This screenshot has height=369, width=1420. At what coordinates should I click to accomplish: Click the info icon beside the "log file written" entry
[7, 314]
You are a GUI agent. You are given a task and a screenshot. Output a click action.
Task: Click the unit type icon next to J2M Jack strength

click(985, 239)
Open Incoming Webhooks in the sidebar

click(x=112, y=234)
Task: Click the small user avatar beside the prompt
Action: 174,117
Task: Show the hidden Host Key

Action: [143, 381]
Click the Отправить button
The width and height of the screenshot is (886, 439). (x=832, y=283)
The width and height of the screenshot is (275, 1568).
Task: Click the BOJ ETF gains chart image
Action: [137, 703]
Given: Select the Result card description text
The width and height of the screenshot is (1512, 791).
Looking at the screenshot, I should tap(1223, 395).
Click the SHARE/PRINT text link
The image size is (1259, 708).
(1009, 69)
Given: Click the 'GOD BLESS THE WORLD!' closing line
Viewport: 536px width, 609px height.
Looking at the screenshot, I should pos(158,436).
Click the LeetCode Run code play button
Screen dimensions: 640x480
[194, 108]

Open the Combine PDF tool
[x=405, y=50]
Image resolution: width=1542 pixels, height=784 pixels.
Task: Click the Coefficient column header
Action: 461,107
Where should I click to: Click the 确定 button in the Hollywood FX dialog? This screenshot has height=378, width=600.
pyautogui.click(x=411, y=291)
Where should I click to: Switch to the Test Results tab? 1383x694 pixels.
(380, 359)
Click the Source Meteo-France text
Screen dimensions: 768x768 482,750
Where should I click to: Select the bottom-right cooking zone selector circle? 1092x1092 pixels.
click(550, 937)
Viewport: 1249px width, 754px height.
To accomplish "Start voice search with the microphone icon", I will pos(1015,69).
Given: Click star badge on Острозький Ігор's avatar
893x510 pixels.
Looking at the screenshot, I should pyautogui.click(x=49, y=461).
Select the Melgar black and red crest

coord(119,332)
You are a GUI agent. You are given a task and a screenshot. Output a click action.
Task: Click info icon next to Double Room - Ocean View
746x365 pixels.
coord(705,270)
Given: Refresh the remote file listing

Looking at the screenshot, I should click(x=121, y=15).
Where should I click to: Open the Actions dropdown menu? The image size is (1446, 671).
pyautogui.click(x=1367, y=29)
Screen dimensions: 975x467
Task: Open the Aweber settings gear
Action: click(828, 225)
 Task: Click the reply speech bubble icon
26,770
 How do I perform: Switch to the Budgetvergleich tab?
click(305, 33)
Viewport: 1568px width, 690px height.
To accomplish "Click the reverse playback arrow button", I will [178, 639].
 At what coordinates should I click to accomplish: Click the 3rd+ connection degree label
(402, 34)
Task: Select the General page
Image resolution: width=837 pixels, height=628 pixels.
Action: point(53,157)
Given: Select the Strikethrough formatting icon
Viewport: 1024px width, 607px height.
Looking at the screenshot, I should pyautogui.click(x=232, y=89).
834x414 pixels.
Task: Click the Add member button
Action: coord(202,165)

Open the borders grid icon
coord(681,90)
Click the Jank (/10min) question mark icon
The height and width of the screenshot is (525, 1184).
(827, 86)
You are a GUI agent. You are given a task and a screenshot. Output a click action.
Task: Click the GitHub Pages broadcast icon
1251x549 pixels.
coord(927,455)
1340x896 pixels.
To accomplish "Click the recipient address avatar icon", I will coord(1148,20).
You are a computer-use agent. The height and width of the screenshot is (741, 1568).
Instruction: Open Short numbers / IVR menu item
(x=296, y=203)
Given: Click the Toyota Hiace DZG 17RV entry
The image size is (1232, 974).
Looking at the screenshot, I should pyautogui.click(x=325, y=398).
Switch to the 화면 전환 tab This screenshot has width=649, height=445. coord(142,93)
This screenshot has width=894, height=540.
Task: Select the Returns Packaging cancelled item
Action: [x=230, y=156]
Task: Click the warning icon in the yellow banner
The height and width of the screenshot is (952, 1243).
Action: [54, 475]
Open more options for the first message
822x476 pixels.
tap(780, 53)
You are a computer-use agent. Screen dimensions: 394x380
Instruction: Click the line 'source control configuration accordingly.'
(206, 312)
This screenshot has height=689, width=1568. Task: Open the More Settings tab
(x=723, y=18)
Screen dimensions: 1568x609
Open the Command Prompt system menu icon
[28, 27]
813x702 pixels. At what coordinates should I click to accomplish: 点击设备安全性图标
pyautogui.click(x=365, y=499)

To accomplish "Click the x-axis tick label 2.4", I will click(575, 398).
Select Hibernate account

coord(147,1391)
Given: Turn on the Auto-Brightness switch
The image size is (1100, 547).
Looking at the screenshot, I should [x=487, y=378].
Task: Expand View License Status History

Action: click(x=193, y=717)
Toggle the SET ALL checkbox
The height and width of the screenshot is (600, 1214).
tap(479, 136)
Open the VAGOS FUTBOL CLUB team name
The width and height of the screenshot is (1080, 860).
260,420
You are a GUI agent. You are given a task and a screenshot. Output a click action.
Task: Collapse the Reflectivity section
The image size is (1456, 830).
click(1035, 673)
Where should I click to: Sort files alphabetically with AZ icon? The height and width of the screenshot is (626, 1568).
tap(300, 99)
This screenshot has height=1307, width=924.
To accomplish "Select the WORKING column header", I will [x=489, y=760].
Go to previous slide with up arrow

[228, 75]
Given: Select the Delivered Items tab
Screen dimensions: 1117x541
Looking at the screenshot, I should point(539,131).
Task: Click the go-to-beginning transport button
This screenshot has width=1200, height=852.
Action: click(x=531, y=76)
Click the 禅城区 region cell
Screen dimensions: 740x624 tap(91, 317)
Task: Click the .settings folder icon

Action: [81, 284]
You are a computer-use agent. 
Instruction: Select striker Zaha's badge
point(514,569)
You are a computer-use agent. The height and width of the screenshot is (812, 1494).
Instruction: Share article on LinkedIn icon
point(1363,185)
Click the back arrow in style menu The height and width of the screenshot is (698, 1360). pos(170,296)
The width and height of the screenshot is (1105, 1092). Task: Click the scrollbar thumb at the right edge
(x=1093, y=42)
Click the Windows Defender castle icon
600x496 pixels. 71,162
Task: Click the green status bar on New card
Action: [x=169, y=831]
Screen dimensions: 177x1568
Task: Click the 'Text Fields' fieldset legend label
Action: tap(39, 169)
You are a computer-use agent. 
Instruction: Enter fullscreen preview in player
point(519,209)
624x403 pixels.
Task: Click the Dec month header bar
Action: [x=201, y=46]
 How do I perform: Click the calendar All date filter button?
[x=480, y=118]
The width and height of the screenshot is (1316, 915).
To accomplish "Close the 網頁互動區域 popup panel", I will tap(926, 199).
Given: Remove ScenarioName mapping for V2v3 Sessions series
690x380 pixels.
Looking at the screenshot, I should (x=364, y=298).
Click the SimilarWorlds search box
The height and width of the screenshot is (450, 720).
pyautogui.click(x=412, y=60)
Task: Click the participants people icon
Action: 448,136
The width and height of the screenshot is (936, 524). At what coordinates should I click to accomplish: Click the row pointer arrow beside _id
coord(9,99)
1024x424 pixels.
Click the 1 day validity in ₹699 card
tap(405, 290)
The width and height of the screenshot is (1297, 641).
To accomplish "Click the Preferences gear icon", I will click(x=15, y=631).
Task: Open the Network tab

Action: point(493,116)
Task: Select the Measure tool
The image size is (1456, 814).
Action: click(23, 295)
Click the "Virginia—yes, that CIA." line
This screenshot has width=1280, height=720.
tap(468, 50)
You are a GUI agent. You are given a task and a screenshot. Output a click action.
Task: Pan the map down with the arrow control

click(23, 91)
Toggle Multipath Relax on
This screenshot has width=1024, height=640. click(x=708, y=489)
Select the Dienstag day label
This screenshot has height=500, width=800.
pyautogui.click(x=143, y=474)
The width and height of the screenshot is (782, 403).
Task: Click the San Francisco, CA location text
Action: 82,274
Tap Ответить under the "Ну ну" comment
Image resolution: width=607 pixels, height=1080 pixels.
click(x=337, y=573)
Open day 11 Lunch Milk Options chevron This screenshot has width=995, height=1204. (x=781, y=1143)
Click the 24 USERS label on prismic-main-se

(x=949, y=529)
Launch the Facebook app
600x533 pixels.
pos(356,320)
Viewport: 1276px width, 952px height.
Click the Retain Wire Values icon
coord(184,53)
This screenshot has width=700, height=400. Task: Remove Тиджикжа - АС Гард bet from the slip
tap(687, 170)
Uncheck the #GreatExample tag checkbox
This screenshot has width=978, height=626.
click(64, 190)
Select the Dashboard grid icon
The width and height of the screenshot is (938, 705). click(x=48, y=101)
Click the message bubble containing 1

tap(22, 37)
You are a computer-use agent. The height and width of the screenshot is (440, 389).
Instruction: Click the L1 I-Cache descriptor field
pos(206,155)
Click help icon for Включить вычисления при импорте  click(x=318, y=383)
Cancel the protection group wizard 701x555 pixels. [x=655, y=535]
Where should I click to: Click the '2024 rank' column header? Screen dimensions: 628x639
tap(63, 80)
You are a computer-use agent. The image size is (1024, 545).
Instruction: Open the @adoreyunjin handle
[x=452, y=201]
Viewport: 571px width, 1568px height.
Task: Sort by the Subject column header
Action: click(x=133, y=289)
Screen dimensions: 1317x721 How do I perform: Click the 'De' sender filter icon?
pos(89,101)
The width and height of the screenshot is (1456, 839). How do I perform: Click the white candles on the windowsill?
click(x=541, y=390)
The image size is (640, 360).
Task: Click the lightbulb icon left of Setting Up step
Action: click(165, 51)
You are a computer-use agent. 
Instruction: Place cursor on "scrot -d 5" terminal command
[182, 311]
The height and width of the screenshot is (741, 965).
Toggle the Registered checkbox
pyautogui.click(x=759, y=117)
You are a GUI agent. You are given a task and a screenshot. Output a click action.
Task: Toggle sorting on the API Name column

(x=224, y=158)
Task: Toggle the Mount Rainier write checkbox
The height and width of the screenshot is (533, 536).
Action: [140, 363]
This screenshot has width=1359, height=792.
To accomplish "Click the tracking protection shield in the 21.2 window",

> WHAT IS EXPECTED
Go through the data above from its first line and copy each line exactly, stopping once the line with "Given: Click star" has been copied.

> EXERCISE RESPONSE
This screenshot has height=369, width=1420. At what coordinates should I click to accomplish: Click the info icon beside the "log file written" entry
[7, 314]
You are a GUI agent. You are given a task and a screenshot. Output a click action.
Task: Click the unit type icon next to J2M Jack strength

click(985, 239)
Open Incoming Webhooks in the sidebar

click(x=112, y=234)
Task: Click the small user avatar beside the prompt
Action: 174,117
Task: Show the hidden Host Key

Action: [143, 381]
Click the Отправить button
The width and height of the screenshot is (886, 439). (x=832, y=283)
The width and height of the screenshot is (275, 1568).
Task: Click the BOJ ETF gains chart image
Action: [137, 703]
Given: Select the Result card description text
The width and height of the screenshot is (1512, 791).
Looking at the screenshot, I should tap(1223, 395).
Click the SHARE/PRINT text link
The image size is (1259, 708).
(1009, 69)
Given: Click the 'GOD BLESS THE WORLD!' closing line
Viewport: 536px width, 609px height.
Looking at the screenshot, I should pos(158,436).
Click the LeetCode Run code play button
Screen dimensions: 640x480
[194, 108]

Open the Combine PDF tool
[x=405, y=50]
Image resolution: width=1542 pixels, height=784 pixels.
Task: Click the Coefficient column header
Action: 461,107
Where should I click to: Click the 确定 button in the Hollywood FX dialog? This screenshot has height=378, width=600.
pyautogui.click(x=411, y=291)
Where should I click to: Switch to the Test Results tab? 1383x694 pixels.
(380, 359)
Click the Source Meteo-France text
Screen dimensions: 768x768 482,750
Where should I click to: Select the bottom-right cooking zone selector circle? 1092x1092 pixels.
click(550, 937)
Viewport: 1249px width, 754px height.
To accomplish "Start voice search with the microphone icon", I will pos(1015,69).
Given: Click star badge on Острозький Ігор's avatar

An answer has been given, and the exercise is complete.